Detect non-returning functions
Affects | Status | Importance | Assigned to | Milestone | |
---|---|---|---|---|---|
Mars |
Triaged
|
Wishlist
|
Matt Giuca |
Bug Description
Some functions in Mars can never return under any circumstances. This includes functions which never terminate, and also those which always abort.
A current problem is that Mars requires all code paths in a function to return a value, even if those code paths would never complete or always abort. This creates awkward errors for code such as:
if x:
return y
else:
error(z)
Error: Function may not return a value.
The workaround is to write "return error(z)", but that's not ideal.
The language should specify a simple termination analysis, where each function is tagged with a boolean property "noreturn". The analysis states that:
- All functions are tagged "noreturn" by default unless shown through fixpoint to return on at least one code path.
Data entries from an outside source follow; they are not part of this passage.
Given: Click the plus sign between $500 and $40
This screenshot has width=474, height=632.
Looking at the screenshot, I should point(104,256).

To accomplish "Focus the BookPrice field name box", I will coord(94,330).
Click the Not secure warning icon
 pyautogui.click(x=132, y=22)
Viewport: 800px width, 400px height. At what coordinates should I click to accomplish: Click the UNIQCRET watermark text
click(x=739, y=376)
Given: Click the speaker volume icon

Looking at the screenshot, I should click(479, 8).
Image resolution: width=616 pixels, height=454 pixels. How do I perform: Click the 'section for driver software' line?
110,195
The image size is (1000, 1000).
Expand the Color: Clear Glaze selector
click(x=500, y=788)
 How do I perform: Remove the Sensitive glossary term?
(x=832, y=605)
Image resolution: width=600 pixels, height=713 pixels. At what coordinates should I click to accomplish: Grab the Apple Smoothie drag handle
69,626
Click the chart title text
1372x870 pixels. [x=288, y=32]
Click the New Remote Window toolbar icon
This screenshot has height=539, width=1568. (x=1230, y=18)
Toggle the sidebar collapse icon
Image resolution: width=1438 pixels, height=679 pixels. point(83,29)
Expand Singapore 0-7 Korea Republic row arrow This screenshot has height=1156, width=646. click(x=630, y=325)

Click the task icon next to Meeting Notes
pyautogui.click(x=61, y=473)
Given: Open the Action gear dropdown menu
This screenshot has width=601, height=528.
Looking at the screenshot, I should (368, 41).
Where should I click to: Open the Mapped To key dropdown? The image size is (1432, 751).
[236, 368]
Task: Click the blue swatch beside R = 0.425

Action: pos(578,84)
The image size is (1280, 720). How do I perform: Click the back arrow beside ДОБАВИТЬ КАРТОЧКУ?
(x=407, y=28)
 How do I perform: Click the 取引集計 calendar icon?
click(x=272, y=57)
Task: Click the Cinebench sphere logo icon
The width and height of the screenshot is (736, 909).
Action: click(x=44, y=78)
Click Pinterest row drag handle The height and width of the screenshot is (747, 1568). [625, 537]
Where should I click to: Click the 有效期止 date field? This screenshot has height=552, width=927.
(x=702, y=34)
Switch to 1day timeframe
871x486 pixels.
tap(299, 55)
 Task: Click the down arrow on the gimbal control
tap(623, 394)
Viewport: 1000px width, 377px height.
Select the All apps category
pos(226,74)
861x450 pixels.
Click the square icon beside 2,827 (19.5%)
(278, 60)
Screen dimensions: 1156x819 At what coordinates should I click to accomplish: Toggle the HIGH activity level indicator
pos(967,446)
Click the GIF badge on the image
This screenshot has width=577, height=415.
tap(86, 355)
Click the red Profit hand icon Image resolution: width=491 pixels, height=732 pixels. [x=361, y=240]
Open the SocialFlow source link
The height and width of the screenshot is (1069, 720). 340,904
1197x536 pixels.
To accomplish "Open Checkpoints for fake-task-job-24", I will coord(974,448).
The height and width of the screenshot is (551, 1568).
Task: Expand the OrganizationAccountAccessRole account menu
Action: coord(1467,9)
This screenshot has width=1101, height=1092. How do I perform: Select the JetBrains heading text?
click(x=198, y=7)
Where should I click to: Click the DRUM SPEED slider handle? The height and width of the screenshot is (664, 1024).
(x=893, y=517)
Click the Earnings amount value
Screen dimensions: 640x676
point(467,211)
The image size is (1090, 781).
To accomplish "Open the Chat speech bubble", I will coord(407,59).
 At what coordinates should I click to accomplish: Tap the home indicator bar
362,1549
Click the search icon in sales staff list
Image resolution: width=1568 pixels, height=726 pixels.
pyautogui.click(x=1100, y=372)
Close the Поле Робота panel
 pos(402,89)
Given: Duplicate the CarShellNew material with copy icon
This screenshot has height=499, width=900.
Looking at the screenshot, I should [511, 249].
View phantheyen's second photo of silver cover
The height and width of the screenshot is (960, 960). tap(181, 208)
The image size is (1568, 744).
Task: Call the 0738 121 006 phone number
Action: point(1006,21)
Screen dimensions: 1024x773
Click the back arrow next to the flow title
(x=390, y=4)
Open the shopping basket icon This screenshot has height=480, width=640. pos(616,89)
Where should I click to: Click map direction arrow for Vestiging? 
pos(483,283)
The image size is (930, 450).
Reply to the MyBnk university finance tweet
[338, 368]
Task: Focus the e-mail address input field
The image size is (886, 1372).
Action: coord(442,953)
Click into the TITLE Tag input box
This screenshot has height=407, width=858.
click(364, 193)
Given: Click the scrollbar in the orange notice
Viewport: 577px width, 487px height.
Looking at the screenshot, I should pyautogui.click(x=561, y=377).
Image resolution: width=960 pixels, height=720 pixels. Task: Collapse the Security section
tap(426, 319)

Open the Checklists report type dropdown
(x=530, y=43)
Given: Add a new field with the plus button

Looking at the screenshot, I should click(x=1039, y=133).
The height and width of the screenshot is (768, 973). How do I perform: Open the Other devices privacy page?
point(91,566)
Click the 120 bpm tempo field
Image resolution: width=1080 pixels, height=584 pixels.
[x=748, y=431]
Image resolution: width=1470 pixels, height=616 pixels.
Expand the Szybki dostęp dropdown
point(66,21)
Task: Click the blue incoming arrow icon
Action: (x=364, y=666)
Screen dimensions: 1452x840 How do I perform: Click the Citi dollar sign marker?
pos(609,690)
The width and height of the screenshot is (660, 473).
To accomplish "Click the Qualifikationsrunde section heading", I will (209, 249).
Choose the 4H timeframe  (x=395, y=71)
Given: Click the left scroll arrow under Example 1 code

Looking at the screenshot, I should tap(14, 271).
- Calling a noreturn function invalidates a code path (that code path does not return).
- A conditional branch with a constant condition of 0 invalidates the "then" branch; with a constant nonzero condition invalidates the "else" branch. (Thus "while true" loops are shown not to terminate.)
- The "error" primitive is noreturn; all other primitives are not.
This allows infinite loops and calls to nonterminating functions to avoid compiler errors for not returning on that branch.